If you’re anything like me, setting isn’t something you, the extreme pantser, thinks about. It’s just there.

The problem with this is that without learning how to Heinlein the key setting information, there’s a tendency to either stop everything for a big fat infodumpus, or to wind up with talking head syndrome, where there’s simply not enough detail, and the reader ends up like the mythical tribe of Fakawi, which is known only for appearing in strange places and shouting “We’re the Fakawi!” (If you’re confused, try saying that out loud. Preferably where small children won’t hear you, and not at work).

Most of the pantsers I know – me included – have a tendency to include only the setting information that their characters notice. This isn’t enough. When you think about it, you mostly don’t pay much attention to familiar surroundings: it becomes background and not worthy of mention. I’d describe my workplace environment as “a cube”, for instance, and not think to mention the Demotivator poster I have on the wall, the way I use color coded highlighters on a large planner to give me a month-at-a-glance view of what’s happening, the assorted notes stuck to the cube wall. I certainly wouldn’t consider anything like the height of the cube walls and what they’re made of relevant, or the desk, or the chair. Everyone here has a pretty decent mental image of what my cube looks like, because we all know what cubicles are and how they work from movies, TV, or personal experience (or from Dilbert, which is sadly accurate).

Would someone from late Victorian times have any idea what I’m talking about? Not likely. And therein lies the fun of setting and why pantsers need to focus on it. We pantsers tend to be strongly character-driven, and not notice the things that our characters don’t notice. In any genre that doesn’t involve here-and-now-and-familiar, that means we’re likely to leave out things readers need to know. We know them, but they never leave the familiar confines of our skulls.
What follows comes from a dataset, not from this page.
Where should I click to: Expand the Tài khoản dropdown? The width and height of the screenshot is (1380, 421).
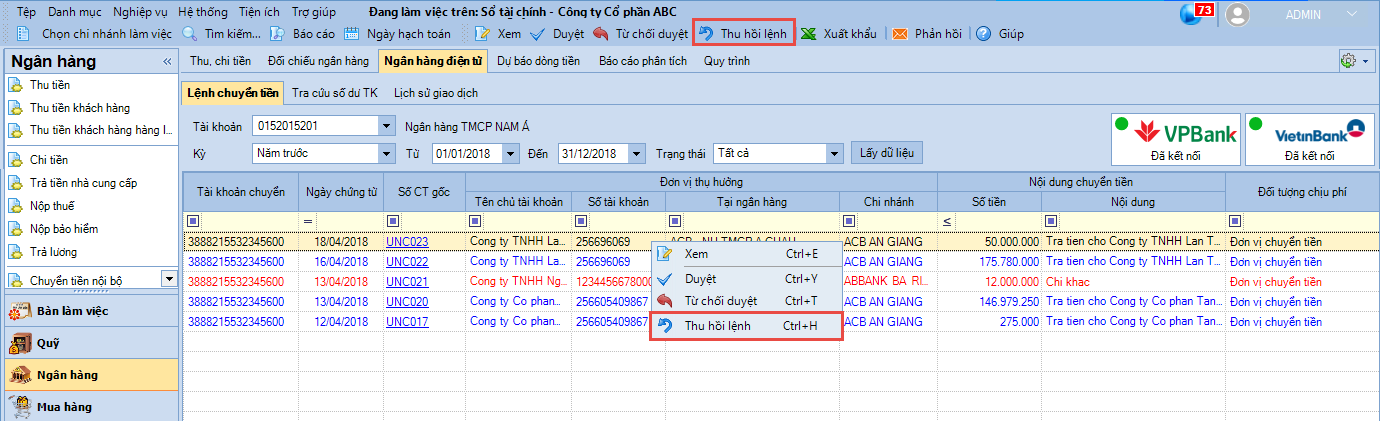(x=386, y=127)
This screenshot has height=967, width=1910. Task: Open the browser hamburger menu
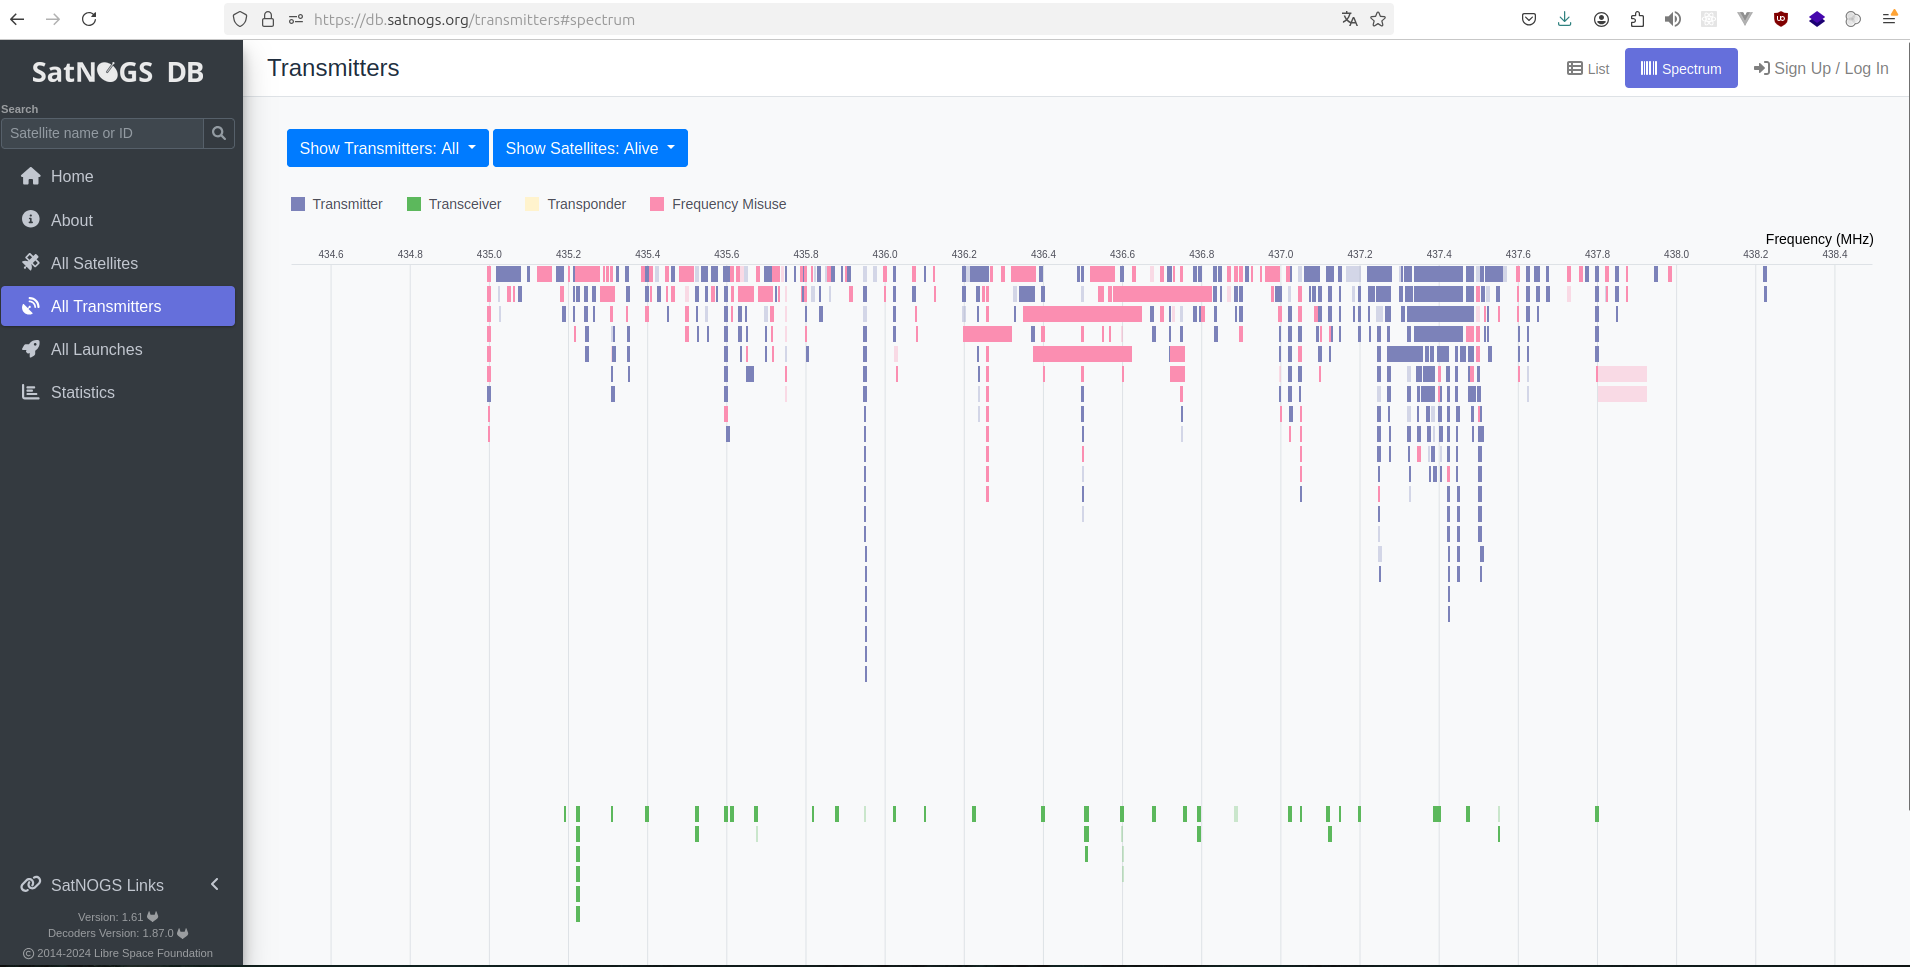coord(1889,19)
So, how to stop this happening? Usually the first step is to let something you’ve written sit for long enough that it’s moderately unfamiliar, although if you can bully… ahem… convince a friendly mentor to read it and tell you where you need more detail it does help. Then you go back and edit. A lot. Mostly Heinleining a detail here, another there. Instead of a ‘tree’, mention the pale barkless trunk, the lack of branches until twice your character’s height, and the narrow leaves the color of old ashes – preferably on separate occasions in the same scene rather than all at once. If you can weave it into what’s happening even better: the character’s clothes are the wrong color to blend in with the tree, he can’t climb it because it doesn’t start branching until way too high, and those damn leaves crackle underfoot and reek of eucalypt and he’s never going to avoid the pursuers unless he can get to someplace he can hide.
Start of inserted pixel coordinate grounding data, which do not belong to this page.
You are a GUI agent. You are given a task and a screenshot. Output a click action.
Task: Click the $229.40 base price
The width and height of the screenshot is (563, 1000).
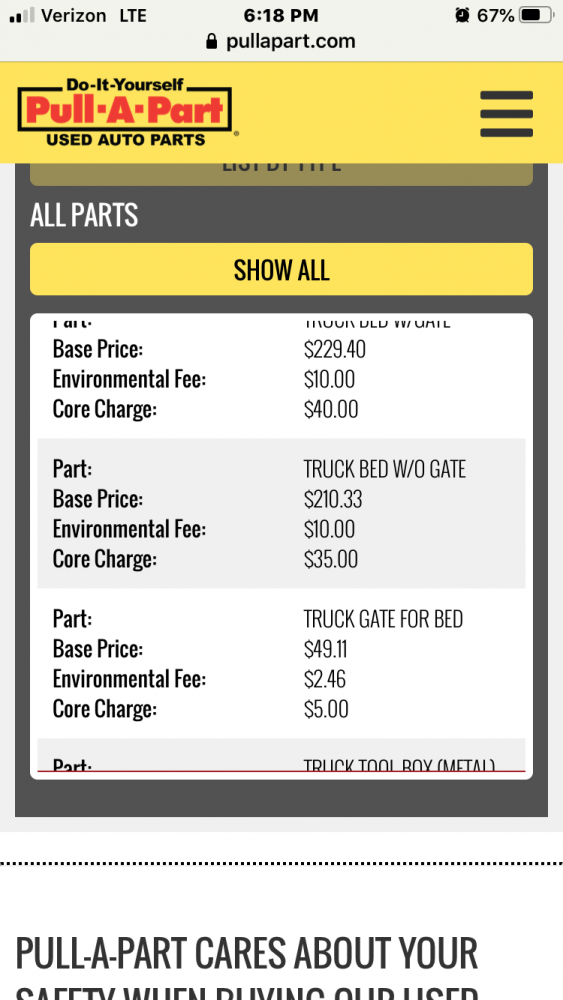point(335,349)

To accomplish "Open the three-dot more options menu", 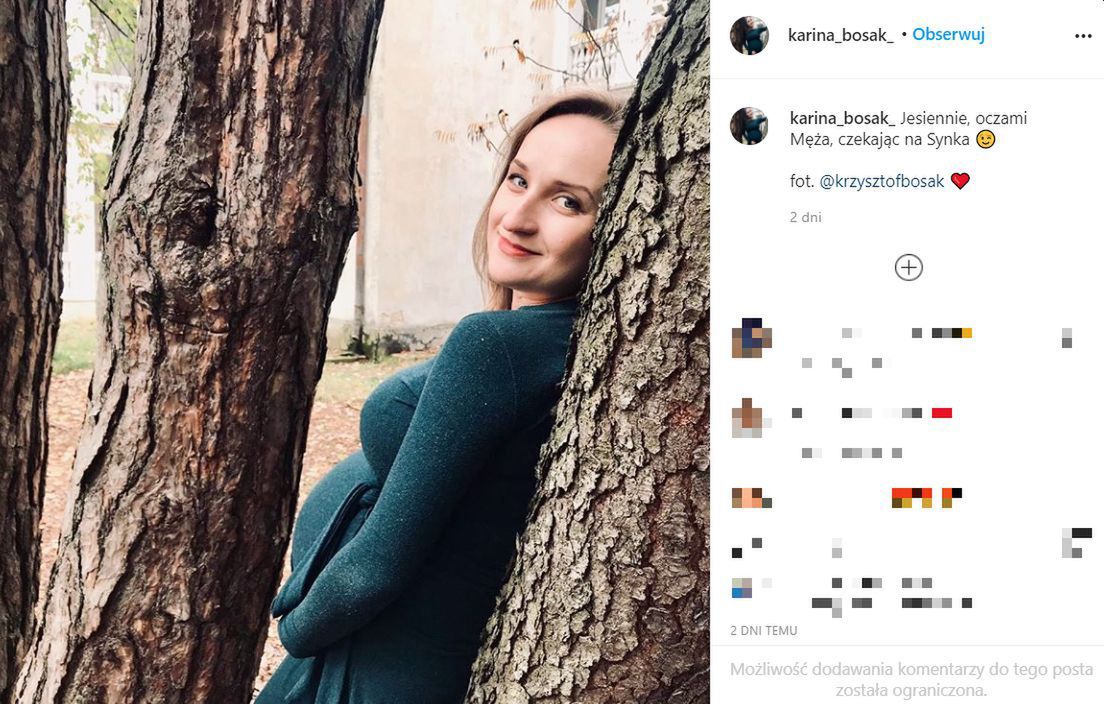I will (x=1083, y=35).
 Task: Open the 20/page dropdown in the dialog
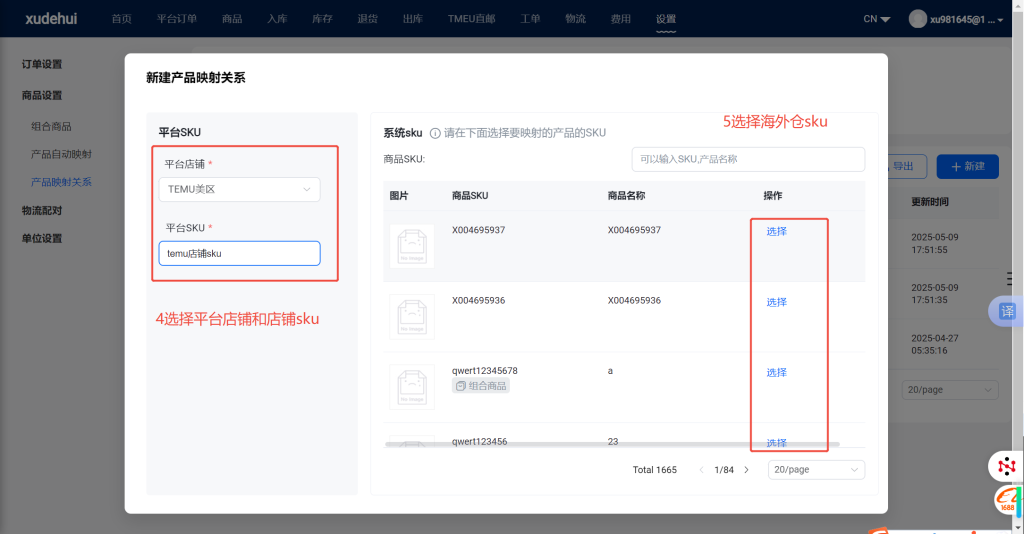click(816, 470)
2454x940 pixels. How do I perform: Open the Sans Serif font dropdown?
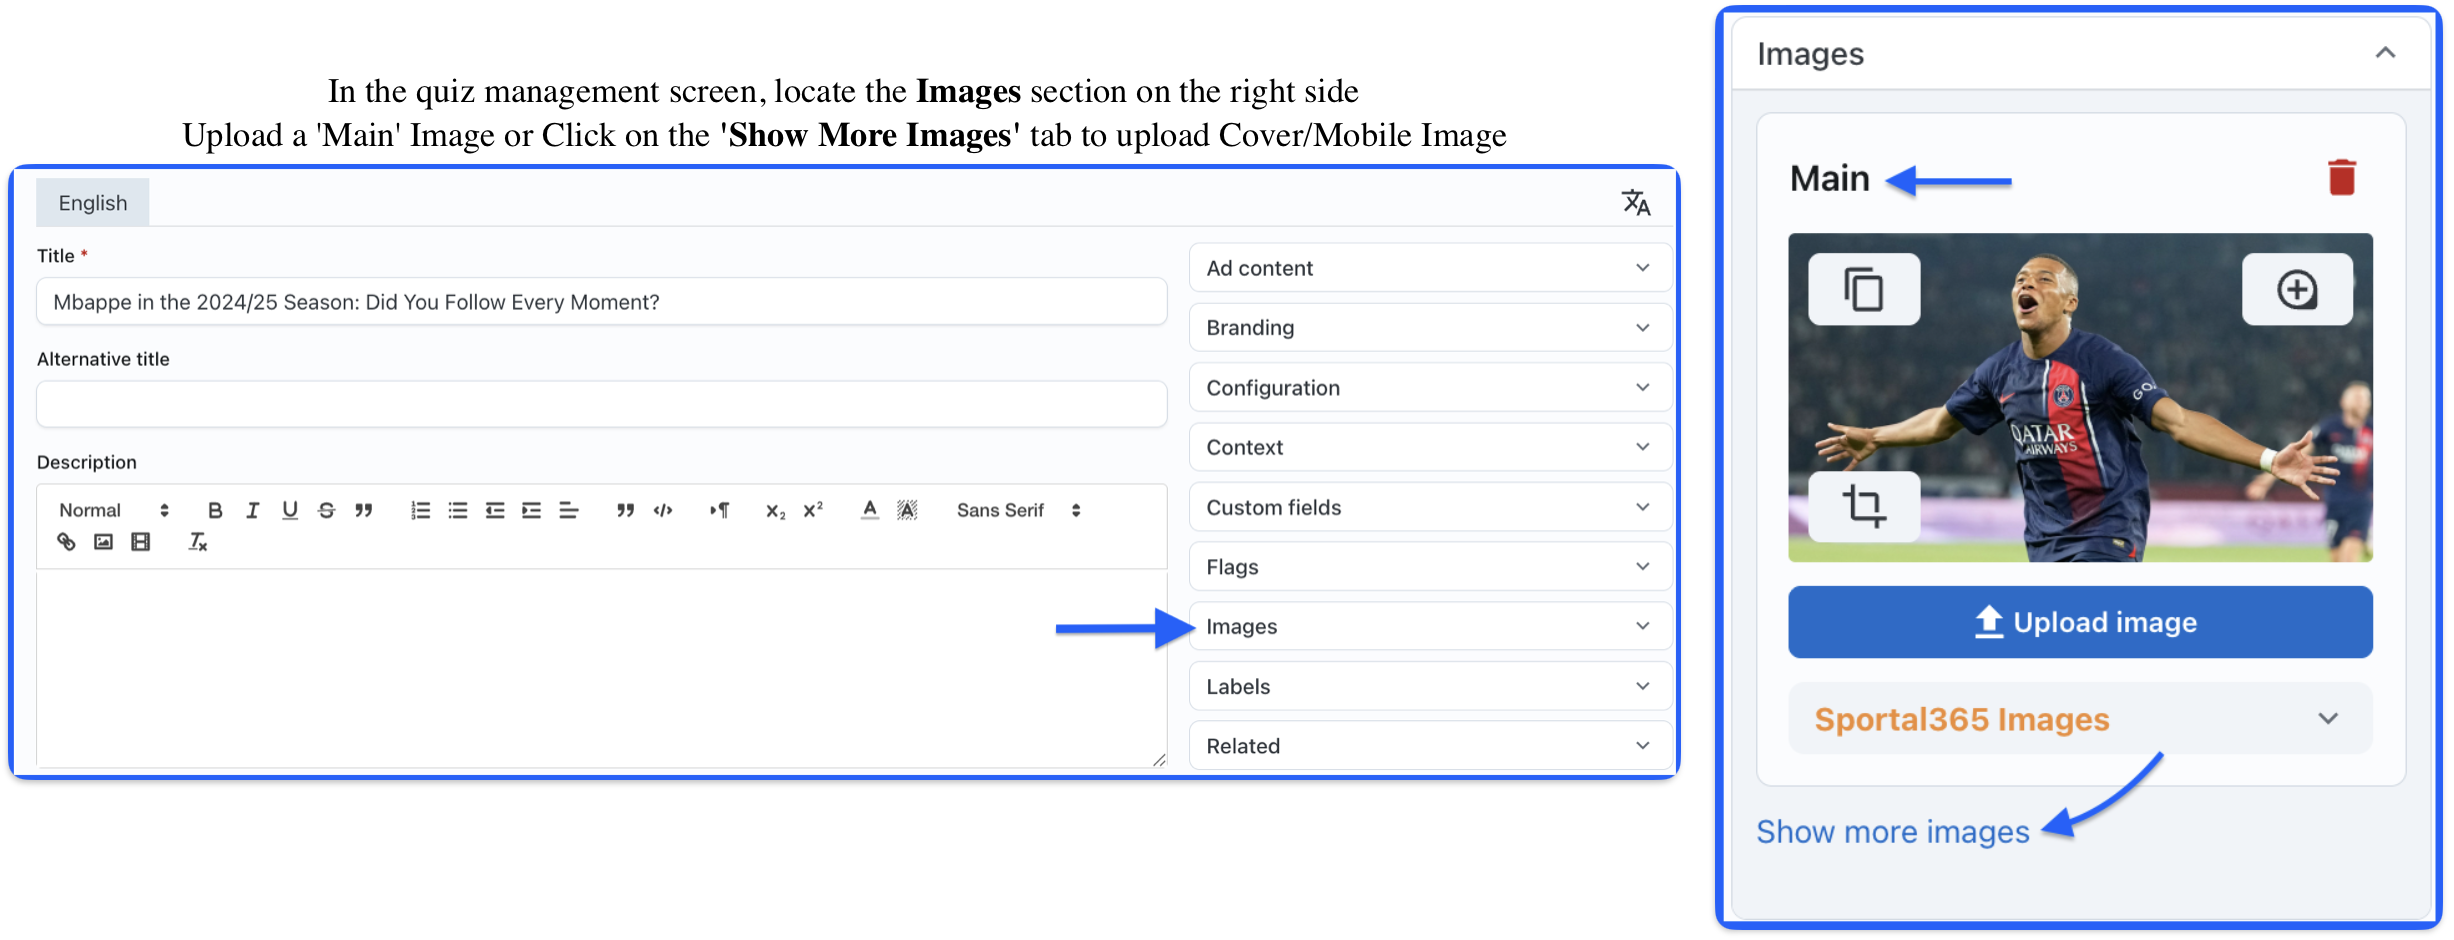point(1018,510)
Going back and doing this to something antique of yours that you have no intention of publishing, just as an exercise, is also helpful.

What eventually happens – and yes, this does seem to be typical of pantsers – is that the more you do this kind of editing, the more you start remembering to add these details in when you’re writing your first draft. Eventually, putting in the right information happens automatically, although not usually before you’ve gone through a profoundly unnerving period when you’re doing it automatically but you’re not actually recognizing this and you have absolutely no ability to judge what’s going on.
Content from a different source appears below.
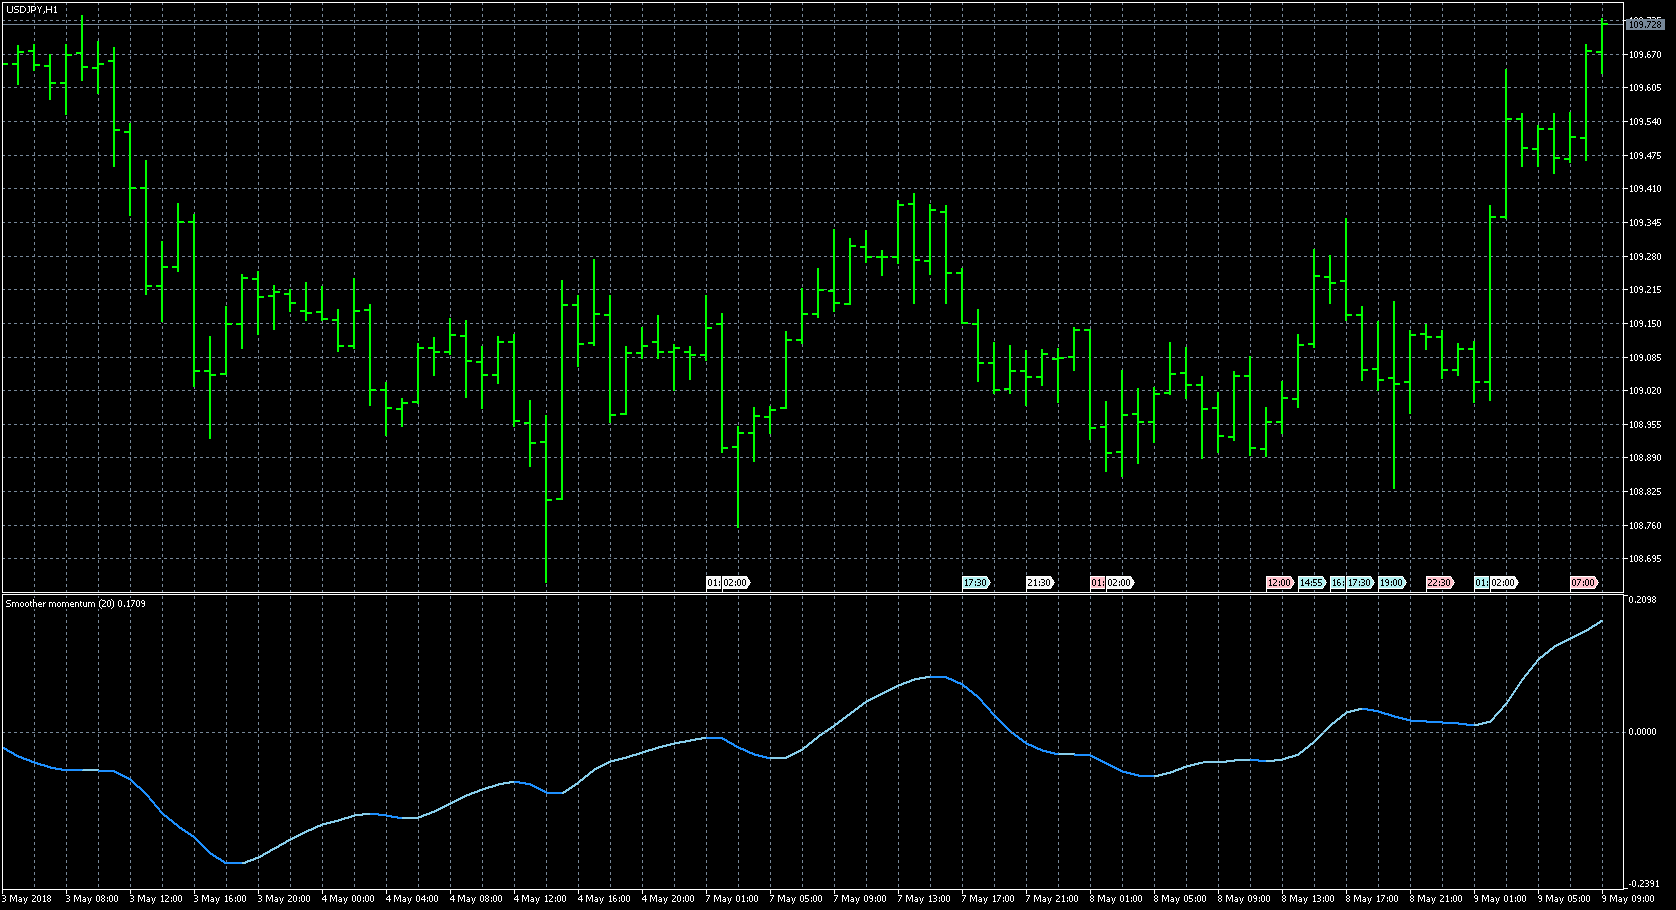Viewport: 1676px width, 910px height.
Task: Click the 17:30 cyan event marker on 7 May
Action: tap(975, 583)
Since extreme pantsers also tend to improve in leaps, this is pretty common, and terrifying – you know what your writing is different, qualitatively, than anything you’ve done before. But you don’t know if it’s good or not because your conscious mind hasn’t caught up yet. In my experience, the best thing to do with this is to ride the tsunami and trust the judgment of your first readers (you do have first readers who’ll tell you if you go off-track, right?).

All of this leads into the second big problem with setting that bedevils extreme pantsers. We tend to get a kind of core dump of what the world is, and tease out details as we go. Unfortunately, it’s usually real-world enough that it breaks the rules of story: it doesn’t make sense.

Everyone here knows that reality doesn’t have to make sense. It just is. Story is a different beast, and setting has to follow the rules of story, or it won’t satisfy readers. Hell, reality doesn’t satisfy most people, which is why conspiracy theories are so popular – they make more sense than stuff just happening.

We pantsers have to take what we have and figure out some kind of narrative history to attach to the setting to make it make sense. And yes, that history is its own story, which then needs to have enough bits Heinleined in to give the right feel and to make sense of what’s there. It’s the same basic process, except that most of this information won’t actually appear in the story, and may never show up anywhere except inside your skull, but without it your story is effectively rootless. I usually find I get this information through deconstruction of the “Okay, these people don’t like magic. What would make them so anti-magic? A magical disaster? Okay, so what would have caused that?” kind, going back through the world’s history until I’ve got something that works and feels right.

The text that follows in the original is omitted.